Please rewrite the data between the lines holding "Given: Click the 秒 (seconds) input field" and "tap(527, 293)", inclusive, swapping "checkbox" for "check box" and leaving everything else unchanged.

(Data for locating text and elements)
..........
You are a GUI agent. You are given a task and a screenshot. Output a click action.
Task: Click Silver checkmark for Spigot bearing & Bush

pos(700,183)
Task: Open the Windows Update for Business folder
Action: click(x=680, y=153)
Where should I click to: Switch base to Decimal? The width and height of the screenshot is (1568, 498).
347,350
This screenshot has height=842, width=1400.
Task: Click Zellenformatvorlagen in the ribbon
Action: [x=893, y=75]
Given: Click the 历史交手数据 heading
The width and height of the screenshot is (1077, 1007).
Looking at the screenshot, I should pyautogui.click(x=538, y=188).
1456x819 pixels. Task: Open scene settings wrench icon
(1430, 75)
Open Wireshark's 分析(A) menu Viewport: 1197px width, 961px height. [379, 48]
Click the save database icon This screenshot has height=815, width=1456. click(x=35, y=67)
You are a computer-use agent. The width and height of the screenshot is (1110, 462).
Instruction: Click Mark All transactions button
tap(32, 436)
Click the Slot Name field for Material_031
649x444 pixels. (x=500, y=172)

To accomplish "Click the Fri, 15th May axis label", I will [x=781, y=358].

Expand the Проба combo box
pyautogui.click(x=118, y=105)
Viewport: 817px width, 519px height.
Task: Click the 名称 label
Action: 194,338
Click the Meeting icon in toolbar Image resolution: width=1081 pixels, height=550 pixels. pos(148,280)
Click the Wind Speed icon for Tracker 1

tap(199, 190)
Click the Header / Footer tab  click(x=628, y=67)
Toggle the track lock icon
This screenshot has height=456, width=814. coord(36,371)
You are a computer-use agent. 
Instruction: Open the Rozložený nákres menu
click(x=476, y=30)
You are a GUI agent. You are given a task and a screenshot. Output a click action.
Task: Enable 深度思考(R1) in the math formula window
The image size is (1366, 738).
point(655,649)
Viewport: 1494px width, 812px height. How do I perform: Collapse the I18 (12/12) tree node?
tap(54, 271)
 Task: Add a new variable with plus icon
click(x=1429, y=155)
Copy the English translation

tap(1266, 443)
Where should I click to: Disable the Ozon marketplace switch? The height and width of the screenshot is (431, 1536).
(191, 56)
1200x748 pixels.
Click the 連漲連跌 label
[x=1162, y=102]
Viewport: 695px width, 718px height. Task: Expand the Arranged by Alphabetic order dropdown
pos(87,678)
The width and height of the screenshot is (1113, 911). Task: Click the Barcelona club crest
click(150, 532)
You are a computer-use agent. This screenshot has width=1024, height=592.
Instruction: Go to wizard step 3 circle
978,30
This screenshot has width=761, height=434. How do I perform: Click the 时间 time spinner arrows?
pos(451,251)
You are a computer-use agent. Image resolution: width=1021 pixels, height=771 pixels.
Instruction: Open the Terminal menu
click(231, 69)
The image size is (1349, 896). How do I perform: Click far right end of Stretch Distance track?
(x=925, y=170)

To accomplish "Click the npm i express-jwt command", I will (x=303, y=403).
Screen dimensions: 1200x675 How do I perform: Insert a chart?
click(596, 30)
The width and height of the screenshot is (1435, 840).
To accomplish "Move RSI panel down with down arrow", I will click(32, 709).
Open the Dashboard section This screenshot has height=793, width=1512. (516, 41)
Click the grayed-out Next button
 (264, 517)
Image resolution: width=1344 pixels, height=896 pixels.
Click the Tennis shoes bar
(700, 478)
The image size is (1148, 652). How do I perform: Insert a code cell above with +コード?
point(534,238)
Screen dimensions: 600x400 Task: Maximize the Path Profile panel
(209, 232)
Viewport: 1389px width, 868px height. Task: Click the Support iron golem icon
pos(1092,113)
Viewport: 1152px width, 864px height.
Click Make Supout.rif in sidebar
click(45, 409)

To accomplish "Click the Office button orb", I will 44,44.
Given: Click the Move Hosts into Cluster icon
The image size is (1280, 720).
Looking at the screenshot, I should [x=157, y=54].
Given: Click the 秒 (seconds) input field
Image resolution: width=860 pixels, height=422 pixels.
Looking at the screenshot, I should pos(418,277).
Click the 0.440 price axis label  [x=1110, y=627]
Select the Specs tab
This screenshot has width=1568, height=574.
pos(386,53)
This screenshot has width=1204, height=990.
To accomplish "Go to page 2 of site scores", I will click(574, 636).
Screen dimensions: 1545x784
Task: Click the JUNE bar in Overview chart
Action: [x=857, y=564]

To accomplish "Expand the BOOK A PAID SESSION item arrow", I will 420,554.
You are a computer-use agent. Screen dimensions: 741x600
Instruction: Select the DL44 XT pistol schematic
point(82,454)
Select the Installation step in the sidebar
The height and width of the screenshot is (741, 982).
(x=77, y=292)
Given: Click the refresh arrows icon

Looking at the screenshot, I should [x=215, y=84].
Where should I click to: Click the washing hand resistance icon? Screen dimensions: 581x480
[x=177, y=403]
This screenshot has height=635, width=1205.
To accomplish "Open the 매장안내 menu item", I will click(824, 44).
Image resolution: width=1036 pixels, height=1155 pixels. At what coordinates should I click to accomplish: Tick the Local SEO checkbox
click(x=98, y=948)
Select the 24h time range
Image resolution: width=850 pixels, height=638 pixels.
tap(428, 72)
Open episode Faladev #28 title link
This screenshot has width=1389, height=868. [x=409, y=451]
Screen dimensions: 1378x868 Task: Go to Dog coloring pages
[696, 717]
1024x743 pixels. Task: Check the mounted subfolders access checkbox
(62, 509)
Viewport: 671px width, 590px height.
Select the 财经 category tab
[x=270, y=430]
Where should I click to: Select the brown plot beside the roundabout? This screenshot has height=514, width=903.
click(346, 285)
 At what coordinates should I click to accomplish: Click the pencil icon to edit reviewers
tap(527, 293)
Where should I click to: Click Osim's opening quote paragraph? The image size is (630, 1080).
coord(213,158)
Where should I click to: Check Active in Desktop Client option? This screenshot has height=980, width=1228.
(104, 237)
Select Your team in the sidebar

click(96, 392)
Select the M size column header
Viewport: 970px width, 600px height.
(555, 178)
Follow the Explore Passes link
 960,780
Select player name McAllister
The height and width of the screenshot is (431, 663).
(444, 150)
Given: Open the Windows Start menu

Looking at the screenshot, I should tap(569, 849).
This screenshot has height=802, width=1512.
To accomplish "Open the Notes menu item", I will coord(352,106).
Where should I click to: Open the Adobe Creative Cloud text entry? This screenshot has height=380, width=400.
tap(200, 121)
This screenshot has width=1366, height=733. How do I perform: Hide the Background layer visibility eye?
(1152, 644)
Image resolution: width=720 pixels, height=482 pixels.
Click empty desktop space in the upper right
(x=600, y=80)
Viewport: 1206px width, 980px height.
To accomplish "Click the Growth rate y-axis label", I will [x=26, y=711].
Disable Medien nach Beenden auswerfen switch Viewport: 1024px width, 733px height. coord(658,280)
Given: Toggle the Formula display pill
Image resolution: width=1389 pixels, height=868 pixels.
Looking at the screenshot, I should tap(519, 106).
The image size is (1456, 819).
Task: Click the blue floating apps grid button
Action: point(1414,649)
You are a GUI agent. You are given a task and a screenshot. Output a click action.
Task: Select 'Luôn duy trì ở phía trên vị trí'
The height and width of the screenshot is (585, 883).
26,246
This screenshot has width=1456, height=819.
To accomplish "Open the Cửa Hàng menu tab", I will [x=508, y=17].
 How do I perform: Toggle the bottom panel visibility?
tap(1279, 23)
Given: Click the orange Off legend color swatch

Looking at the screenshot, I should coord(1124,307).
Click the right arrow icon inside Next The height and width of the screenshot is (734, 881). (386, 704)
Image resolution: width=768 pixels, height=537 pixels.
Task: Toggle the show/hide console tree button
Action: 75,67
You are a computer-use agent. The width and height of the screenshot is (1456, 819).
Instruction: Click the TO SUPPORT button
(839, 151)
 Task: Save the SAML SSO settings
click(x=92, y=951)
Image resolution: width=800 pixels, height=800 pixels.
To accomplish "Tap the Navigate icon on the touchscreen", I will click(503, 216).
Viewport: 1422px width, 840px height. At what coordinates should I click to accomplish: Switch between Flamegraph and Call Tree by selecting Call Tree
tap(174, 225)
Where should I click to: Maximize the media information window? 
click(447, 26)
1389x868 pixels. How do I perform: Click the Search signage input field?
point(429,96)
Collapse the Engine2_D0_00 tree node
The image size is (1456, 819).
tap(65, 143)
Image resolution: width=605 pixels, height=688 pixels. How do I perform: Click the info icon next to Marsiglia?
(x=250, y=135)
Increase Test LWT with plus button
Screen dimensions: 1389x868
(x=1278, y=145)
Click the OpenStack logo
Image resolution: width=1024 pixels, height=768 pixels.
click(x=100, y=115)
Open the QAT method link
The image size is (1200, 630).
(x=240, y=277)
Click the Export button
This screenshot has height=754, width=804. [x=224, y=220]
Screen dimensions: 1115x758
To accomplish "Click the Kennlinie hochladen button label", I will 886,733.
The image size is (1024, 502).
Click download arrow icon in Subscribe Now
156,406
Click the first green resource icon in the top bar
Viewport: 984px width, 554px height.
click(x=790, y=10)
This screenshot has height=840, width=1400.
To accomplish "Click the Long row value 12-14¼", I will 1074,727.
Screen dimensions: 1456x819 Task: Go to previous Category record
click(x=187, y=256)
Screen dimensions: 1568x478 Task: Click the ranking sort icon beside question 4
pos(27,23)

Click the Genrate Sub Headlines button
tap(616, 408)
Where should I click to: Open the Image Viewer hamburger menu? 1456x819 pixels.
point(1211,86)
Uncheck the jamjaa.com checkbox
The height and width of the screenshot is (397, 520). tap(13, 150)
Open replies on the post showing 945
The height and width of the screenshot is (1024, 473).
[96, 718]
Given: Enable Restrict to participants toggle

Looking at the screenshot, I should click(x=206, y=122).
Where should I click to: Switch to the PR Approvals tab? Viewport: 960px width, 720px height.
..........
**Output of the task**
Given: Click the 秒 (seconds) input field
Image resolution: width=860 pixels, height=422 pixels.
Looking at the screenshot, I should pos(418,277).
Click the 0.440 price axis label  [x=1110, y=627]
Select the Specs tab
This screenshot has width=1568, height=574.
pos(386,53)
This screenshot has width=1204, height=990.
To accomplish "Go to page 2 of site scores", I will click(574, 636).
Screen dimensions: 1545x784
Task: Click the JUNE bar in Overview chart
Action: [x=857, y=564]

To accomplish "Expand the BOOK A PAID SESSION item arrow", I will 420,554.
You are a computer-use agent. Screen dimensions: 741x600
Instruction: Select the DL44 XT pistol schematic
point(82,454)
Select the Installation step in the sidebar
The height and width of the screenshot is (741, 982).
(x=77, y=292)
Given: Click the refresh arrows icon

Looking at the screenshot, I should [x=215, y=84].
Where should I click to: Click the washing hand resistance icon? Screen dimensions: 581x480
[x=177, y=403]
This screenshot has height=635, width=1205.
To accomplish "Open the 매장안내 menu item", I will click(824, 44).
Image resolution: width=1036 pixels, height=1155 pixels. At what coordinates should I click to accomplish: Tick the Local SEO check box
click(x=98, y=948)
Select the 24h time range
Image resolution: width=850 pixels, height=638 pixels.
tap(428, 72)
Open episode Faladev #28 title link
This screenshot has width=1389, height=868. [x=409, y=451]
Screen dimensions: 1378x868 Task: Go to Dog coloring pages
[696, 717]
1024x743 pixels. Task: Check the mounted subfolders access check box
(62, 509)
Viewport: 671px width, 590px height.
Select the 财经 category tab
[x=270, y=430]
Where should I click to: Select the brown plot beside the roundabout? This screenshot has height=514, width=903.
click(346, 285)
 At what coordinates should I click to accomplish: Click the pencil icon to edit reviewers
tap(527, 293)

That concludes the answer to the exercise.